Saved entries
%%
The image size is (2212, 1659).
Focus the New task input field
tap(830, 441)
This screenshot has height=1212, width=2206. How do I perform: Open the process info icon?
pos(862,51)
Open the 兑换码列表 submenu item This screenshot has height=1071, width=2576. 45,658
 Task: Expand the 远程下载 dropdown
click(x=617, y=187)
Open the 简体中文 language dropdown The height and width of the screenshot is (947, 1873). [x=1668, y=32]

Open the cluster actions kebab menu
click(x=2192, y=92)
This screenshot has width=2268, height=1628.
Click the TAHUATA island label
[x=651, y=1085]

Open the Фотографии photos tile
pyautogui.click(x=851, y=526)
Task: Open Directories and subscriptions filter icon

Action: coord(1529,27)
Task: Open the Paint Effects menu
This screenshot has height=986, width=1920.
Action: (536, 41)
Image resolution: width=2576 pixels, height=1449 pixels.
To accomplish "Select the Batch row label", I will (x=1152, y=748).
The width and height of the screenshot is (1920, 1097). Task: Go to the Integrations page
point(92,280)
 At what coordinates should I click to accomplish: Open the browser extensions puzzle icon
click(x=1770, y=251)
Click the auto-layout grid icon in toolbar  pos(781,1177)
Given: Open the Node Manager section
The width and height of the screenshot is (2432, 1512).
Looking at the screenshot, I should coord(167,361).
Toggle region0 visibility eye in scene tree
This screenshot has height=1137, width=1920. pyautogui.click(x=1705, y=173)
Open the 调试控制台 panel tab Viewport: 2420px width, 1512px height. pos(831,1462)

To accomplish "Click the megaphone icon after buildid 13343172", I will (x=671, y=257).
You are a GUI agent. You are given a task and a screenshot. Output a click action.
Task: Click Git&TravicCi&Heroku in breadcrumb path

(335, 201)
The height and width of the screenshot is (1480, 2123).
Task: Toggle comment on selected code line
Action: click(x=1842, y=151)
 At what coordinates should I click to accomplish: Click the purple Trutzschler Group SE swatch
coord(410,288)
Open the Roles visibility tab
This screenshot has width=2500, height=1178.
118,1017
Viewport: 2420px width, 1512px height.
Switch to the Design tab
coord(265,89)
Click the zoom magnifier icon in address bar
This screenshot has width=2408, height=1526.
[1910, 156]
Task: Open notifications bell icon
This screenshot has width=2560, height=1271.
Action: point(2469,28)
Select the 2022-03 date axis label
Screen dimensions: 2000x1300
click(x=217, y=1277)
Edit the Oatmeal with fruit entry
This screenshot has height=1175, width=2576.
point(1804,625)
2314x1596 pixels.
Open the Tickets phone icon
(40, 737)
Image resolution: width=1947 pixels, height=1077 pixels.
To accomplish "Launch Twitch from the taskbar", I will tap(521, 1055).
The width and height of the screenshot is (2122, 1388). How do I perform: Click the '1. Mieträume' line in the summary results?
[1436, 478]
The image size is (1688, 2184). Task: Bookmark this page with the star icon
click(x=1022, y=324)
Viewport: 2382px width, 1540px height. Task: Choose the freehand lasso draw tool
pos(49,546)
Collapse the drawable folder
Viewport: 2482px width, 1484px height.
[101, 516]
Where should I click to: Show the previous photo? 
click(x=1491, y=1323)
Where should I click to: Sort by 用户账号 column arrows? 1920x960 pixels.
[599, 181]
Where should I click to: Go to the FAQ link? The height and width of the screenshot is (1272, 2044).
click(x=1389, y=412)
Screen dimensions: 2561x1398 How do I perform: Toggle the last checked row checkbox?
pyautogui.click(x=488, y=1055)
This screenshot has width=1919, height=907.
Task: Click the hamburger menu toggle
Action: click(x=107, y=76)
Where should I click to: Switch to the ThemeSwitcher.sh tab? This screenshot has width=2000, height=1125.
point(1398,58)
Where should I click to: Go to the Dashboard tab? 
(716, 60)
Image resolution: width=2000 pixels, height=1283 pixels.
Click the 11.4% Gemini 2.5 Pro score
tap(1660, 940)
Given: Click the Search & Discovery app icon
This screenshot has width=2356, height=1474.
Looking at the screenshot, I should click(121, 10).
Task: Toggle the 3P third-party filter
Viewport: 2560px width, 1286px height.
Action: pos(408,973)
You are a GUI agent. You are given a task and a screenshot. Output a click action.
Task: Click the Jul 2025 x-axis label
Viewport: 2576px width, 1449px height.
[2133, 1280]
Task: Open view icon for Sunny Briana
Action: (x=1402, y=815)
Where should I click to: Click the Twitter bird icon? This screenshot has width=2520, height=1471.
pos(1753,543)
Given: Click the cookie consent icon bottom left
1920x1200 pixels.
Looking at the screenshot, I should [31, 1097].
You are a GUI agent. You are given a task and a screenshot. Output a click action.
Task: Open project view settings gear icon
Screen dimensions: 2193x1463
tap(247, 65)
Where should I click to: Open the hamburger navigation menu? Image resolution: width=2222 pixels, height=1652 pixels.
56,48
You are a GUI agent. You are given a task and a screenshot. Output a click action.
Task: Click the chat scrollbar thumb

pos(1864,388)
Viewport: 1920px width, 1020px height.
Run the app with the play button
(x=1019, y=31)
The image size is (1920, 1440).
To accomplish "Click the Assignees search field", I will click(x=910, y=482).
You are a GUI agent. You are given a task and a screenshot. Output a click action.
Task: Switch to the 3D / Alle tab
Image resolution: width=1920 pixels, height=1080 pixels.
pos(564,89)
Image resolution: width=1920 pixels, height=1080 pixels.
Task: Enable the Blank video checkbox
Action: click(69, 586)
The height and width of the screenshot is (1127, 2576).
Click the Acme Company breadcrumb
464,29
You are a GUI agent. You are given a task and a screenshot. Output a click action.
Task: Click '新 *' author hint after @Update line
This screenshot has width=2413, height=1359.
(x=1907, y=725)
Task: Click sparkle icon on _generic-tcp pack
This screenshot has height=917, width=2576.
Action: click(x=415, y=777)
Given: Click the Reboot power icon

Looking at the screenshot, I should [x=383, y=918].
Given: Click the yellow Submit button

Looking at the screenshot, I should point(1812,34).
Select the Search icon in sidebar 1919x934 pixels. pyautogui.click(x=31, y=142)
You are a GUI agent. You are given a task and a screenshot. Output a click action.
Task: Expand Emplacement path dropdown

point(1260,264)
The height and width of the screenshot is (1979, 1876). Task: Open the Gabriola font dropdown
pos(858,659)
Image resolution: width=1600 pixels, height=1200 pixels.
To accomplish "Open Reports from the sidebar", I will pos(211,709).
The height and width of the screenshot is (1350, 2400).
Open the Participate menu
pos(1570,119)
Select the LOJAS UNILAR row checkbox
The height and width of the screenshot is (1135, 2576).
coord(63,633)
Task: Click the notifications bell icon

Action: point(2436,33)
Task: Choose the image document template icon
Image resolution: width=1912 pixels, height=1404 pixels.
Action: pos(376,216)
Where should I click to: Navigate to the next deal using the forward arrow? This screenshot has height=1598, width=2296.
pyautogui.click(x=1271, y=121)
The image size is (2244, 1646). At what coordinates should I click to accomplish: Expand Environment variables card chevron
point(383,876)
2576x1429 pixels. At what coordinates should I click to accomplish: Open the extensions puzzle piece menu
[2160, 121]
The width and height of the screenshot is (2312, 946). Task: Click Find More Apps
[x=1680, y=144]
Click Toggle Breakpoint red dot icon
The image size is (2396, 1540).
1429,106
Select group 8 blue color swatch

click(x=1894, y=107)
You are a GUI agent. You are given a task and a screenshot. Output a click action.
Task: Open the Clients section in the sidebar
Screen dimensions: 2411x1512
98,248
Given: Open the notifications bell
%%
• **Task to complete**: Repeat the full set of records exactly.

• **Response to the exercise**:
The image size is (2212, 1659).
Focus the New task input field
tap(830, 441)
This screenshot has height=1212, width=2206. How do I perform: Open the process info icon?
pos(862,51)
Open the 兑换码列表 submenu item This screenshot has height=1071, width=2576. 45,658
 Task: Expand the 远程下载 dropdown
click(x=617, y=187)
Open the 简体中文 language dropdown The height and width of the screenshot is (947, 1873). [x=1668, y=32]

Open the cluster actions kebab menu
click(x=2192, y=92)
This screenshot has width=2268, height=1628.
Click the TAHUATA island label
[x=651, y=1085]

Open the Фотографии photos tile
pyautogui.click(x=851, y=526)
Task: Open Directories and subscriptions filter icon

Action: coord(1529,27)
Task: Open the Paint Effects menu
This screenshot has height=986, width=1920.
Action: (536, 41)
Image resolution: width=2576 pixels, height=1449 pixels.
To accomplish "Select the Batch row label", I will (x=1152, y=748).
The width and height of the screenshot is (1920, 1097). Task: Go to the Integrations page
point(92,280)
 At what coordinates should I click to accomplish: Open the browser extensions puzzle icon
click(x=1770, y=251)
Click the auto-layout grid icon in toolbar  pos(781,1177)
Given: Open the Node Manager section
The width and height of the screenshot is (2432, 1512).
Looking at the screenshot, I should coord(167,361).
Toggle region0 visibility eye in scene tree
This screenshot has height=1137, width=1920. pyautogui.click(x=1705, y=173)
Open the 调试控制台 panel tab Viewport: 2420px width, 1512px height. pos(831,1462)

To accomplish "Click the megaphone icon after buildid 13343172", I will (x=671, y=257).
You are a GUI agent. You are given a task and a screenshot. Output a click action.
Task: Click Git&TravicCi&Heroku in breadcrumb path

(335, 201)
The height and width of the screenshot is (1480, 2123).
Task: Toggle comment on selected code line
Action: click(x=1842, y=151)
 At what coordinates should I click to accomplish: Click the purple Trutzschler Group SE swatch
coord(410,288)
Open the Roles visibility tab
This screenshot has width=2500, height=1178.
118,1017
Viewport: 2420px width, 1512px height.
Switch to the Design tab
coord(265,89)
Click the zoom magnifier icon in address bar
This screenshot has width=2408, height=1526.
[1910, 156]
Task: Open notifications bell icon
This screenshot has width=2560, height=1271.
Action: point(2469,28)
Select the 2022-03 date axis label
Screen dimensions: 2000x1300
click(x=217, y=1277)
Edit the Oatmeal with fruit entry
This screenshot has height=1175, width=2576.
point(1804,625)
2314x1596 pixels.
Open the Tickets phone icon
(40, 737)
Image resolution: width=1947 pixels, height=1077 pixels.
To accomplish "Launch Twitch from the taskbar", I will tap(521, 1055).
The width and height of the screenshot is (2122, 1388). How do I perform: Click the '1. Mieträume' line in the summary results?
[1436, 478]
The image size is (1688, 2184). Task: Bookmark this page with the star icon
click(x=1022, y=324)
Viewport: 2382px width, 1540px height. Task: Choose the freehand lasso draw tool
pos(49,546)
Collapse the drawable folder
Viewport: 2482px width, 1484px height.
[101, 516]
Where should I click to: Show the previous photo? 
click(x=1491, y=1323)
Where should I click to: Sort by 用户账号 column arrows? 1920x960 pixels.
[599, 181]
Where should I click to: Go to the FAQ link? The height and width of the screenshot is (1272, 2044).
click(x=1389, y=412)
Screen dimensions: 2561x1398 How do I perform: Toggle the last checked row checkbox?
pyautogui.click(x=488, y=1055)
This screenshot has width=1919, height=907.
Task: Click the hamburger menu toggle
Action: click(x=107, y=76)
Where should I click to: Switch to the ThemeSwitcher.sh tab? This screenshot has width=2000, height=1125.
point(1398,58)
Where should I click to: Go to the Dashboard tab? 
(716, 60)
Image resolution: width=2000 pixels, height=1283 pixels.
Click the 11.4% Gemini 2.5 Pro score
tap(1660, 940)
Given: Click the Search & Discovery app icon
This screenshot has width=2356, height=1474.
Looking at the screenshot, I should click(121, 10).
Task: Toggle the 3P third-party filter
Viewport: 2560px width, 1286px height.
Action: pos(408,973)
You are a GUI agent. You are given a task and a screenshot. Output a click action.
Task: Click the Jul 2025 x-axis label
Viewport: 2576px width, 1449px height.
[2133, 1280]
Task: Open view icon for Sunny Briana
Action: (x=1402, y=815)
Where should I click to: Click the Twitter bird icon? This screenshot has width=2520, height=1471.
pos(1753,543)
Given: Click the cookie consent icon bottom left
1920x1200 pixels.
Looking at the screenshot, I should [31, 1097].
You are a GUI agent. You are given a task and a screenshot. Output a click action.
Task: Open project view settings gear icon
Screen dimensions: 2193x1463
tap(247, 65)
Where should I click to: Open the hamburger navigation menu? Image resolution: width=2222 pixels, height=1652 pixels.
56,48
You are a GUI agent. You are given a task and a screenshot. Output a click action.
Task: Click the chat scrollbar thumb

pos(1864,388)
Viewport: 1920px width, 1020px height.
Run the app with the play button
(x=1019, y=31)
The image size is (1920, 1440).
To accomplish "Click the Assignees search field", I will click(x=910, y=482).
You are a GUI agent. You are given a task and a screenshot. Output a click action.
Task: Switch to the 3D / Alle tab
Image resolution: width=1920 pixels, height=1080 pixels.
pos(564,89)
Image resolution: width=1920 pixels, height=1080 pixels.
Task: Enable the Blank video checkbox
Action: click(69, 586)
The height and width of the screenshot is (1127, 2576).
Click the Acme Company breadcrumb
464,29
You are a GUI agent. You are given a task and a screenshot. Output a click action.
Task: Click '新 *' author hint after @Update line
This screenshot has width=2413, height=1359.
(x=1907, y=725)
Task: Click sparkle icon on _generic-tcp pack
This screenshot has height=917, width=2576.
Action: click(x=415, y=777)
Given: Click the Reboot power icon

Looking at the screenshot, I should [x=383, y=918].
Given: Click the yellow Submit button

Looking at the screenshot, I should point(1812,34).
Select the Search icon in sidebar 1919x934 pixels. pyautogui.click(x=31, y=142)
You are a GUI agent. You are given a task and a screenshot. Output a click action.
Task: Expand Emplacement path dropdown

point(1260,264)
The height and width of the screenshot is (1979, 1876). Task: Open the Gabriola font dropdown
pos(858,659)
Image resolution: width=1600 pixels, height=1200 pixels.
To accomplish "Open Reports from the sidebar", I will pos(211,709).
The height and width of the screenshot is (1350, 2400).
Open the Participate menu
pos(1570,119)
Select the LOJAS UNILAR row checkbox
The height and width of the screenshot is (1135, 2576).
coord(63,633)
Task: Click the notifications bell icon

Action: point(2436,33)
Task: Choose the image document template icon
Image resolution: width=1912 pixels, height=1404 pixels.
Action: pos(376,216)
Where should I click to: Navigate to the next deal using the forward arrow? This screenshot has height=1598, width=2296.
pyautogui.click(x=1271, y=121)
The image size is (2244, 1646). At what coordinates should I click to accomplish: Expand Environment variables card chevron
point(383,876)
2576x1429 pixels. At what coordinates should I click to accomplish: Open the extensions puzzle piece menu
[2160, 121]
The width and height of the screenshot is (2312, 946). Task: Click Find More Apps
[x=1680, y=144]
Click Toggle Breakpoint red dot icon
The image size is (2396, 1540).
1429,106
Select group 8 blue color swatch

click(x=1894, y=107)
You are a GUI agent. You are given a task and a screenshot. Output a click action.
Task: Open the Clients section in the sidebar
Screen dimensions: 2411x1512
98,248
Given: Open the notifications bell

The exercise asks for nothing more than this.